Check if the resulting fraction can be simplified. A fraction is in lowest terms if the greatest common divisor (GCD) of its numerator and denominator is 1. Since 17 is a prime number and 60 is not a multiple of 17, the fraction $$\frac{17}{60}$$ is already in its lowest terms.

Alternative answer

Answer: $\frac{17}{60}$ Explain
This is a question about subtracting fractions with different denominators . The solving step is:

First, to subtract fractions, we need to find a common denominator.

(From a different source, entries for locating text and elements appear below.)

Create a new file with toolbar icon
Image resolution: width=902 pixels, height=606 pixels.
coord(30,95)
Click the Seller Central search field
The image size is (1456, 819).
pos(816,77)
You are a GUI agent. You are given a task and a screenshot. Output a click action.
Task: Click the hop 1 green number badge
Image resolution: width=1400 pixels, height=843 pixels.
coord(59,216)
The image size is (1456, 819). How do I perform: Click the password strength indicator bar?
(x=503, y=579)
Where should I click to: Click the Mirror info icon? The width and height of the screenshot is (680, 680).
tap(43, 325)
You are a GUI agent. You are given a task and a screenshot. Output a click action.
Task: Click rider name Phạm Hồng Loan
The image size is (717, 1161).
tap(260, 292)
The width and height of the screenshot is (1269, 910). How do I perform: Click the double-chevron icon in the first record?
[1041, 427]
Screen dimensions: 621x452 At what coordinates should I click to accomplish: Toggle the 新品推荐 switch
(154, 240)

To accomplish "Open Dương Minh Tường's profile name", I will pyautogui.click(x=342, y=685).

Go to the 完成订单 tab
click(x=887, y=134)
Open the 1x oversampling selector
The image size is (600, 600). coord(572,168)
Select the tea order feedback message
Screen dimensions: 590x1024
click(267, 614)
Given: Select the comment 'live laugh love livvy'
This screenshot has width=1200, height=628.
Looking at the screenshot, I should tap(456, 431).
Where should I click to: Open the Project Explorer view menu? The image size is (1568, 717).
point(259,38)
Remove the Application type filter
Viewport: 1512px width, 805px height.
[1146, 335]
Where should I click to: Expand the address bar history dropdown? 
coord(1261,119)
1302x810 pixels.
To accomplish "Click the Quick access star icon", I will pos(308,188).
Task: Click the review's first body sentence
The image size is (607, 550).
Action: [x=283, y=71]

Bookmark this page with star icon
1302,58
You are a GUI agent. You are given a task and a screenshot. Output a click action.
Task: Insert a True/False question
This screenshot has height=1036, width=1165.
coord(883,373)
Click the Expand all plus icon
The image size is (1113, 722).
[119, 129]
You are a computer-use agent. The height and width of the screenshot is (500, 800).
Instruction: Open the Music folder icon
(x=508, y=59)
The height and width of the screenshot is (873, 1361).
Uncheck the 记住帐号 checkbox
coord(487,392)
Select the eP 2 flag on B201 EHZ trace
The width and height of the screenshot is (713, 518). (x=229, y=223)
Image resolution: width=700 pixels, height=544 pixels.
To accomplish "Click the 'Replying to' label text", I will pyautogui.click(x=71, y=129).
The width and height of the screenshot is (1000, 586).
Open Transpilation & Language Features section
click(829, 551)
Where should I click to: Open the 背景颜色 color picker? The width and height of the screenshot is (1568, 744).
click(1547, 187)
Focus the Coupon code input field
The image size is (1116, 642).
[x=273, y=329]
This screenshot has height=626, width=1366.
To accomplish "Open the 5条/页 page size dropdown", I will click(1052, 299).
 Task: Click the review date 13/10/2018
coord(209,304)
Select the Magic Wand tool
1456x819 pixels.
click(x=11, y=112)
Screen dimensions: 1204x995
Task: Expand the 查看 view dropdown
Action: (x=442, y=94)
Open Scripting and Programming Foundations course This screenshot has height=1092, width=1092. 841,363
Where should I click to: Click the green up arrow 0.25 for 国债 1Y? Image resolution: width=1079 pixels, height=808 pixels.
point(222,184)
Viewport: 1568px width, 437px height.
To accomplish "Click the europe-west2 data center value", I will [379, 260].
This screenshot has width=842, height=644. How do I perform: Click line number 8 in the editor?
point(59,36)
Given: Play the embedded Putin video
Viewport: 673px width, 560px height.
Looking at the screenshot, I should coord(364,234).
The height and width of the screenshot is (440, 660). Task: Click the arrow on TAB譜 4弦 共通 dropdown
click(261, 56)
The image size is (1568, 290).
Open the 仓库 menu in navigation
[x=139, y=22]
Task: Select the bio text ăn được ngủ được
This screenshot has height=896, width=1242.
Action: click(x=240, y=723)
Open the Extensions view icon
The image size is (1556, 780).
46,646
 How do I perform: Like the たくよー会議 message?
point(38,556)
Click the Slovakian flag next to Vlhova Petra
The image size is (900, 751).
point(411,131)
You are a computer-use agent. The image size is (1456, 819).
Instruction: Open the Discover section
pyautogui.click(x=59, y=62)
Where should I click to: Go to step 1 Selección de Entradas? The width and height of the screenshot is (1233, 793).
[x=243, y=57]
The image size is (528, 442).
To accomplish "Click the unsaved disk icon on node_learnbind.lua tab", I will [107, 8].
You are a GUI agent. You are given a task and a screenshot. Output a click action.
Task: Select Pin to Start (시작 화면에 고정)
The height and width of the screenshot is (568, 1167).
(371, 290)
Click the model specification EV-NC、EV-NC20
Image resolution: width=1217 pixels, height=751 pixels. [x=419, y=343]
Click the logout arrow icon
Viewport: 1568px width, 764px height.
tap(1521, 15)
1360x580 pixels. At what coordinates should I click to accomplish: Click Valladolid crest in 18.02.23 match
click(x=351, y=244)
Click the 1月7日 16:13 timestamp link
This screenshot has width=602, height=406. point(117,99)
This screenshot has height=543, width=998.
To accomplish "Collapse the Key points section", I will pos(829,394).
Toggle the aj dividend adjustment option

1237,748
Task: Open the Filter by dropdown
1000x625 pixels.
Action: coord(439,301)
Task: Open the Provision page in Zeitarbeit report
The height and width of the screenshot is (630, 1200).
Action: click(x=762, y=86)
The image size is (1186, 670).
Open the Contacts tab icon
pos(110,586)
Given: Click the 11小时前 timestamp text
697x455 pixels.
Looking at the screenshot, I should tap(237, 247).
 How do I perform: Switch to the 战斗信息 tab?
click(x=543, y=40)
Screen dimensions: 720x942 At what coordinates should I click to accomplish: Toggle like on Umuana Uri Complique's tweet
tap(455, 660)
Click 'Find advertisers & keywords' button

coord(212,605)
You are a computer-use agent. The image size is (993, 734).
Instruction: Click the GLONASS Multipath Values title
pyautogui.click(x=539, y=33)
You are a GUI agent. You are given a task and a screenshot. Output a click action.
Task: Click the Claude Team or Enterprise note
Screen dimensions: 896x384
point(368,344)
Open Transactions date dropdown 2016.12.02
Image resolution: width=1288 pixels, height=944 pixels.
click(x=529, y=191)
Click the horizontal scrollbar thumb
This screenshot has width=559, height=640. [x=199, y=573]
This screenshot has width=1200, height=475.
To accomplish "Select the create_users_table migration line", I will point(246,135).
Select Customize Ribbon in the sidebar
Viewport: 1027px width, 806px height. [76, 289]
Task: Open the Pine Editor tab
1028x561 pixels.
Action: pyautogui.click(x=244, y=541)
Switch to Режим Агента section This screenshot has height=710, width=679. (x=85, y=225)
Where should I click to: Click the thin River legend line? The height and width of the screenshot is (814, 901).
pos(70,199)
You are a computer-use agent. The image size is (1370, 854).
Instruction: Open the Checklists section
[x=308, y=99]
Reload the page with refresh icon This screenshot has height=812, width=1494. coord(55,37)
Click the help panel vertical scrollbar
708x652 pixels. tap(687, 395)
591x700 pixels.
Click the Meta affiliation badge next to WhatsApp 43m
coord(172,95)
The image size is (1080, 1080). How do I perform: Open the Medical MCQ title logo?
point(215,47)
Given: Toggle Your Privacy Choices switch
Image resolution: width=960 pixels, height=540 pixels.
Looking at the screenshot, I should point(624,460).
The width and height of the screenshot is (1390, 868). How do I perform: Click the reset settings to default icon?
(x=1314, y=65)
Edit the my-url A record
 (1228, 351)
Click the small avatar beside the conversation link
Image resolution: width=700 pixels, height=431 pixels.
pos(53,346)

The denominators are 10 and 12. I looked for the smallest number that both 10 and 12 can divide into, which is 60.

Then, I changed both fractions to have 60 as their denominator:
* For $\frac{7}{10}$: I thought, "10 times what equals 60?" It's 6! So I multiplied both the top and bottom of $\frac{7}{10}$ by 6. That gave me $\frac{7 \times 6}{10 \times 6} = \frac{42}{60}$.
* For $\frac{5}{12}$: I thought, "12 times what equals 60?" It's 5! So I multiplied both the top and bottom of $\frac{5}{12}$ by 5. That gave me $\frac{5 \times 5}{12 \times 5} = \frac{25}{60}$.

Now I had $\frac{42}{60} - \frac{25}{60}$.
Subtracting fractions with the same denominator is easy! I just subtract the top numbers: $42 - 25 = 17$.
The denominator stays the same, so the answer is $\frac{17}{60}$.

Finally, I checked if I could simplify the fraction $\frac{17}{60}$. 17 is a prime number, and it doesn't divide evenly into 60, so the fraction is already in its lowest terms!

Alternative answer

Answer: $\frac{17}{60}$ Explain
This is a question about subtracting fractions with different denominators . The solving step is:

First, we need to make sure both fractions have the same bottom number, called a common denominator. The numbers on the bottom are 10 and 12.
I like to count up their multiples to find the smallest number they both go into:
Multiples of 10: 10, 20, 30, 40, 50, **60**
Multiples of 12: 12, 24, 36, 48, **60**
So, 60 is our common denominator!

Now, let's change our fractions:
For $\frac{7}{10}$: To get 60 from 10, I multiply by 6. So, I multiply the top number (7) by 6 too: $7 \times 6 = 42$.
This makes the first fraction $\frac{42}{60}$.

For $\frac{5}{12}$: To get 60 from 12, I multiply by 5. So, I multiply the top number (5) by 5 too: $5 \times 5 = 25$.
This makes the second fraction $\frac{25}{60}$.

Now that they have the same bottom number, we can subtract the top numbers:
$\frac{42}{60} - \frac{25}{60} = \frac{42 - 25}{60} = \frac{17}{60}$.

Finally, I check if I can simplify $\frac{17}{60}$. The number 17 is a prime number, which means its only factors are 1 and 17. Since 17 doesn't divide evenly into 60, our fraction is already in its simplest form!

Alternative answer

Answer: $\frac{17}{60}$

Explain
This is a question about **subtracting fractions with different denominators**. The solving step is:

First, we need to find a common "bottom number" (we call it the denominator) for both fractions.
1. **Find the Least Common Multiple (LCM) of 10 and 12:**
* Multiples of 10 are: 10, 20, 30, 40, 50, **60**, 70...
* Multiples of 12 are: 12, 24, 36, 48, **60**, 72...
* The smallest number they both go into is 60. So, our common denominator is 60.

2. **Change each fraction so it has a denominator of 60:**
* For $\frac{7}{10}$: To get 60 from 10, we multiply by 6. So, we multiply the top (7) and bottom (10) by 6:
$\frac{7 \times 6}{10 \times 6} = \frac{42}{60}$
* For $\frac{5}{12}$: To get 60 from 12, we multiply by 5. So, we multiply the top (5) and bottom (12) by 5:
$\frac{5 \times 5}{12 \times 5} = \frac{25}{60}$

3. **Now subtract the new fractions:**
* We have $\frac{42}{60} - \frac{25}{60}$.
* When the denominators are the same, we just subtract the top numbers: $42 - 25 = 17$.
* So, the answer is $\frac{17}{60}$.

4. **Check if we can simplify the answer:**
* The number 17 is a prime number, meaning it can only be divided evenly by 1 and itself.
* The number 60 is not divisible by 17 (17 x 3 = 51, 17 x 4 = 68).
* So, $\frac{17}{60}$ is already in its lowest terms!